WHAT IS BEING ASKED => Print everything from the line containing "is (525, 686)." down to the line containing "value-label: 53.74 is" word for word, including both of those lines.

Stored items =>
********************

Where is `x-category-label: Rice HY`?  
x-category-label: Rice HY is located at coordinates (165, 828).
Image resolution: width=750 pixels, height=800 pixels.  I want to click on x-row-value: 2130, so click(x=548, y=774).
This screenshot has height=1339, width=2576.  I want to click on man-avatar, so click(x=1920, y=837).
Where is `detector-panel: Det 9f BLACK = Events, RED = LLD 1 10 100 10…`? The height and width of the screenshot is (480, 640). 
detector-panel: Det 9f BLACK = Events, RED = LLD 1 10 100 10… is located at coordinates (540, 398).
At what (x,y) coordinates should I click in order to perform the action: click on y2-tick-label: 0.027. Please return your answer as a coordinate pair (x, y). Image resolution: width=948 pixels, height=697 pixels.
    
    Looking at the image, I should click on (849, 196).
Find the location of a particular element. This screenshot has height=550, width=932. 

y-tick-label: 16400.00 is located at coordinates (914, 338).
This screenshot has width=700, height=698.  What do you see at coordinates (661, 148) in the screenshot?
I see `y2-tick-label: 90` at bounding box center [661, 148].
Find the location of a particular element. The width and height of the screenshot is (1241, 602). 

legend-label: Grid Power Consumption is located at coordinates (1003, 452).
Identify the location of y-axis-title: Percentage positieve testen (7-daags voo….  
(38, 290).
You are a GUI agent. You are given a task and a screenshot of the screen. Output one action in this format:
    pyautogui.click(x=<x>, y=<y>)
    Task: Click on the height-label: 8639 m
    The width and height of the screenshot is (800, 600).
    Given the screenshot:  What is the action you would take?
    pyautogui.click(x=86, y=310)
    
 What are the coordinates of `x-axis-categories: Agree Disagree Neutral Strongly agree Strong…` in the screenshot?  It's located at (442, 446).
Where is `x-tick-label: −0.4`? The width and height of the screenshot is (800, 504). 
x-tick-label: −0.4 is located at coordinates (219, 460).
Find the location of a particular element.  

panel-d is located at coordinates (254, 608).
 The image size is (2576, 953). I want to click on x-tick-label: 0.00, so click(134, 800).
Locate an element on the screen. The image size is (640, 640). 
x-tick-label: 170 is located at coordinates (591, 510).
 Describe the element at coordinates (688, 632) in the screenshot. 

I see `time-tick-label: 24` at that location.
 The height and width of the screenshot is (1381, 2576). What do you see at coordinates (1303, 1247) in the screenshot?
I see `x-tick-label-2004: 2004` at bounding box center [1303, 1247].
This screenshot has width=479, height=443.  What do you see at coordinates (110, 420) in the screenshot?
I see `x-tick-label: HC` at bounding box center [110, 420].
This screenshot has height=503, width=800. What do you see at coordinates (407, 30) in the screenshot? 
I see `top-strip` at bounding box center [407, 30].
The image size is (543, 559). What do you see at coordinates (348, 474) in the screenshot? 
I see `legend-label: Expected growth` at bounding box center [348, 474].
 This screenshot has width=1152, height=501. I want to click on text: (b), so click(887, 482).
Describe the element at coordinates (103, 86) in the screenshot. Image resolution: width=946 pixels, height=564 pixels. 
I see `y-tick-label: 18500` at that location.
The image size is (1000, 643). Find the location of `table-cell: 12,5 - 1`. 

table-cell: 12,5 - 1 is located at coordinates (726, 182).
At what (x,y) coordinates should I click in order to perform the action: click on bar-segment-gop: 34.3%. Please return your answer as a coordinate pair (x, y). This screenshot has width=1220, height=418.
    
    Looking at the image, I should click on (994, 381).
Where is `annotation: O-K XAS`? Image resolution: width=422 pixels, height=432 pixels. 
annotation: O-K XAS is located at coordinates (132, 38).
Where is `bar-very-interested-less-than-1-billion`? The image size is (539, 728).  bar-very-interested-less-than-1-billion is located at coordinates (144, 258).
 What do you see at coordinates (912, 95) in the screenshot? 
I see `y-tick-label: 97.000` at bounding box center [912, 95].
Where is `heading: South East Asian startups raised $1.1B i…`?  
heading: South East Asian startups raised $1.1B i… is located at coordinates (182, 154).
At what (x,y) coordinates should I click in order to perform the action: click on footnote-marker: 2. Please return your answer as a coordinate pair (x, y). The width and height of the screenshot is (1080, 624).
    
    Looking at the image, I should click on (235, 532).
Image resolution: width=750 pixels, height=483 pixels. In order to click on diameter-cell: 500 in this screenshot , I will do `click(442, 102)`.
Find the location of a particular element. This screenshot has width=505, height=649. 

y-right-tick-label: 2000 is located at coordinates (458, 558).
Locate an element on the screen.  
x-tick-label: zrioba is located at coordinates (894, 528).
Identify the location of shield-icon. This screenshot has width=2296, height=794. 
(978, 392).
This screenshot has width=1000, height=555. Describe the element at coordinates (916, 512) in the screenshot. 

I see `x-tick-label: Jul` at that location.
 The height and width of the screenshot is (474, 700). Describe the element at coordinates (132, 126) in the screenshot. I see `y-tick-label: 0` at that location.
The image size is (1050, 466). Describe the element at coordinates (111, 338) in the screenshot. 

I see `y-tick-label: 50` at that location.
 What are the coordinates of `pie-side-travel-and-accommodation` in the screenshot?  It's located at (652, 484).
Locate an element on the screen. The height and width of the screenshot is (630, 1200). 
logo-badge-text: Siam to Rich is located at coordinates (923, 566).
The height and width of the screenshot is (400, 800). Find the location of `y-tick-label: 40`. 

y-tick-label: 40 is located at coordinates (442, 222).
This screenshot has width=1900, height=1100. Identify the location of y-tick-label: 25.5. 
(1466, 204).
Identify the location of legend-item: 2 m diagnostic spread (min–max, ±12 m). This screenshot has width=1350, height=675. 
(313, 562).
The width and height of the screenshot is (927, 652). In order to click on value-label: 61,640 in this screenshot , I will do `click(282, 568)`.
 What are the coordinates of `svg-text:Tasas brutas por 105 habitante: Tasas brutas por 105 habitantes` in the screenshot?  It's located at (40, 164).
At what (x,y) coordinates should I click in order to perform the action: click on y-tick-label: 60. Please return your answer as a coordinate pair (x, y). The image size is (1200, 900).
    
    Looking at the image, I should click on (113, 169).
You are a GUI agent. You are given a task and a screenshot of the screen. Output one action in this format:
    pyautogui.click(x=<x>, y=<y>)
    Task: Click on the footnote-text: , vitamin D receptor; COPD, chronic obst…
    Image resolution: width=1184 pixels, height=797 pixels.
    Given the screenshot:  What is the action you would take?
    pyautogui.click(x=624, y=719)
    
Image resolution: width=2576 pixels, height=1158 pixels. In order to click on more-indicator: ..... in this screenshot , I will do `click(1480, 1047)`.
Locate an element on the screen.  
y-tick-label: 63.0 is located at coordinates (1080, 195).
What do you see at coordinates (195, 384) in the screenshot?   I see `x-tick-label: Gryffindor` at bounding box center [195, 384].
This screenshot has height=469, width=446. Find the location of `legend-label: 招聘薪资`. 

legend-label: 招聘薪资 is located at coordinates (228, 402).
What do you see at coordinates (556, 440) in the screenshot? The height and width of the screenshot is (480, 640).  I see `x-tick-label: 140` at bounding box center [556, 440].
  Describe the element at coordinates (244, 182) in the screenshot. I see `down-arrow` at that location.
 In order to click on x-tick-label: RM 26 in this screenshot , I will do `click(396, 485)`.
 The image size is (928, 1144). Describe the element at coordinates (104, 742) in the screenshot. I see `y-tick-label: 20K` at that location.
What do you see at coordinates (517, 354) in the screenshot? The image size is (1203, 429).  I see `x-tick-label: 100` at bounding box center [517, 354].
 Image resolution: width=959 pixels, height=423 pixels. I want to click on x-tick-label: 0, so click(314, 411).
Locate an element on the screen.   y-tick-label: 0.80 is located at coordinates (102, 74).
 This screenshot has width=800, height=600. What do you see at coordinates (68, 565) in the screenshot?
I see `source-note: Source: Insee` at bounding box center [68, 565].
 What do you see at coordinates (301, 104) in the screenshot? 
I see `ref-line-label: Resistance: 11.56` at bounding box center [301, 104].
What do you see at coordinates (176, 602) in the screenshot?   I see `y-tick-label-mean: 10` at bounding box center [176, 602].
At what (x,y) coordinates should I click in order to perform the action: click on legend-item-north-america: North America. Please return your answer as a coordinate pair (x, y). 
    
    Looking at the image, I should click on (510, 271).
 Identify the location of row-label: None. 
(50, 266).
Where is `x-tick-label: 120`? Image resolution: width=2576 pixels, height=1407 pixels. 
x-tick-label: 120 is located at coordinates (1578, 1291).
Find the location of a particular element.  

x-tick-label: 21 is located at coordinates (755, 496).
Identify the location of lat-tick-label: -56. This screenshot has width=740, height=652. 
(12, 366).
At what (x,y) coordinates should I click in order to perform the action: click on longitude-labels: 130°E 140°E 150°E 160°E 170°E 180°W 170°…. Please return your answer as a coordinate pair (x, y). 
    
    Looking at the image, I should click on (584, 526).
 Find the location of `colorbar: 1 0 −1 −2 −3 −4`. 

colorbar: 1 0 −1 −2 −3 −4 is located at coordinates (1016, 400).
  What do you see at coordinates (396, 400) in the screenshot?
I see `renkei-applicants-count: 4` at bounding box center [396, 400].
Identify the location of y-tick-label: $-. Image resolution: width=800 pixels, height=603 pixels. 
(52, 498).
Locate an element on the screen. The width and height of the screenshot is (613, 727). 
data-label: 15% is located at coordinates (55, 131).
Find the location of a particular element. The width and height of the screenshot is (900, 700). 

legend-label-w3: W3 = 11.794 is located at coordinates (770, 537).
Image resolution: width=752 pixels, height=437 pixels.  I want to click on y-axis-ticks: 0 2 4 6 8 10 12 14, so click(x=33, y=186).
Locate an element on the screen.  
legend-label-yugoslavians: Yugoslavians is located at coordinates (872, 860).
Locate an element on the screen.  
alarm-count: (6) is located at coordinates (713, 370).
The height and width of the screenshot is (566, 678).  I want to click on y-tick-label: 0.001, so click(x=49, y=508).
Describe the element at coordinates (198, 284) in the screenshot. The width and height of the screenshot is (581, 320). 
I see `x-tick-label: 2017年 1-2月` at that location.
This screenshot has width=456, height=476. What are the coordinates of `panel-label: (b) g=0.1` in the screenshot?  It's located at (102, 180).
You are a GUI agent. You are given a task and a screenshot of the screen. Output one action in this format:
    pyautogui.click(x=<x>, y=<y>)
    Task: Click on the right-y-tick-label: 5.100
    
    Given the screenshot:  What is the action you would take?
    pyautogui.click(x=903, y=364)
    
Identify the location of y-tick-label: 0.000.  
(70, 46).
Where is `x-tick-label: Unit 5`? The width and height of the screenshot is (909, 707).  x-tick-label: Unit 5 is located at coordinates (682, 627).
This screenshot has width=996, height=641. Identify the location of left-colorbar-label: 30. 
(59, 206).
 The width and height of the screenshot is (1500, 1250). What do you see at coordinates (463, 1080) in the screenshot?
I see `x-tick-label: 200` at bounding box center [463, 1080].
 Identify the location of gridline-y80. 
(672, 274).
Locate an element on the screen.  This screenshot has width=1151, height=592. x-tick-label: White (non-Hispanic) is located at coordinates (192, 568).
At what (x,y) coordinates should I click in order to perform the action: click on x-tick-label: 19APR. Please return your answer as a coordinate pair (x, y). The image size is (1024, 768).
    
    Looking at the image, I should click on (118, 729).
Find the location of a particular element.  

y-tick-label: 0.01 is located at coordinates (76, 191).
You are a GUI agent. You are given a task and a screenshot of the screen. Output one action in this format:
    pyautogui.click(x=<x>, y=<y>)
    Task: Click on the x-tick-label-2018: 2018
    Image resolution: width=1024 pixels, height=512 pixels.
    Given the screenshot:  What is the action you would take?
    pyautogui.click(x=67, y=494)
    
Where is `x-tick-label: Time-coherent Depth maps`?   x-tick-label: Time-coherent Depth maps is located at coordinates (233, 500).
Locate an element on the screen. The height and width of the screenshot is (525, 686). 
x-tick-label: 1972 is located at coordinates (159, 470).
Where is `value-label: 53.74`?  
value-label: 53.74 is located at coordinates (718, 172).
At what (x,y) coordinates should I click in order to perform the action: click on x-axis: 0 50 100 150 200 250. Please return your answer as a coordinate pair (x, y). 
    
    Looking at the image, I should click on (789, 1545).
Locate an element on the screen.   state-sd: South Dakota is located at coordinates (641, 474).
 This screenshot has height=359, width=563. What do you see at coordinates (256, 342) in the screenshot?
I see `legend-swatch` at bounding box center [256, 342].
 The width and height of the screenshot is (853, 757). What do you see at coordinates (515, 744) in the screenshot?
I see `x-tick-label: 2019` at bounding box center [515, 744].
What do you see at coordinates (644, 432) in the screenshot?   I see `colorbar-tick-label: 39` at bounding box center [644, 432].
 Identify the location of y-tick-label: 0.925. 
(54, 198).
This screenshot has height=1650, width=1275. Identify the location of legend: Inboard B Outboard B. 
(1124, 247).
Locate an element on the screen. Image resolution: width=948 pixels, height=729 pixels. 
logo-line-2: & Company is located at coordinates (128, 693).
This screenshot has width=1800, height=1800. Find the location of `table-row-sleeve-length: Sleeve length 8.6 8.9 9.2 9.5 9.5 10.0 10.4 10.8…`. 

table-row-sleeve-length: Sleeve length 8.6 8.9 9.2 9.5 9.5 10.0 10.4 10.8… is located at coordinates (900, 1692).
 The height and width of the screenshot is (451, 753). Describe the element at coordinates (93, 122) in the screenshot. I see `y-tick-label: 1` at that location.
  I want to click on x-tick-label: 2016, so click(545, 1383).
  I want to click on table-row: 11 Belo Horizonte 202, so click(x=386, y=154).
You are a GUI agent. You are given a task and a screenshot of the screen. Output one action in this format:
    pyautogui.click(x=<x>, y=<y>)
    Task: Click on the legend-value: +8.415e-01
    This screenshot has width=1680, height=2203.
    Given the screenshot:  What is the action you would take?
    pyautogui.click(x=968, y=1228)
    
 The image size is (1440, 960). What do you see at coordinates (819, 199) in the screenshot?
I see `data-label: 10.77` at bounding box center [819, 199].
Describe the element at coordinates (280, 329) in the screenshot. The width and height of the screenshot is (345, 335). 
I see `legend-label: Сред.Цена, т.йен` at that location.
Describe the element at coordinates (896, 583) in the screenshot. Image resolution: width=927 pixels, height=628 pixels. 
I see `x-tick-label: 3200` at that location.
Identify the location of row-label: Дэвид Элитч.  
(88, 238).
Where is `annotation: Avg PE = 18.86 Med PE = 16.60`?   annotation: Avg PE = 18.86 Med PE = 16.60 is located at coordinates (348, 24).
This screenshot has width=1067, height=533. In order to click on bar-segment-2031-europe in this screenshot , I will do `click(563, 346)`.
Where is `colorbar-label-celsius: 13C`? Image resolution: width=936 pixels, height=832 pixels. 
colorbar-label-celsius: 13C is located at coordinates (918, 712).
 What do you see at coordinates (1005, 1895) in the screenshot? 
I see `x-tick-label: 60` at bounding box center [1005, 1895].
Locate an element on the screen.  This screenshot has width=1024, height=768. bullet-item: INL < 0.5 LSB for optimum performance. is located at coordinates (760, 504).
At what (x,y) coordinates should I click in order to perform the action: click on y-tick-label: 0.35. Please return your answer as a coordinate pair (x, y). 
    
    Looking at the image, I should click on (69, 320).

********************

EXPECTED ANSWER =>
Locate an element on the screen. The height and width of the screenshot is (525, 686). 
x-tick-label: 1972 is located at coordinates (159, 470).
Where is `value-label: 53.74`?  
value-label: 53.74 is located at coordinates (718, 172).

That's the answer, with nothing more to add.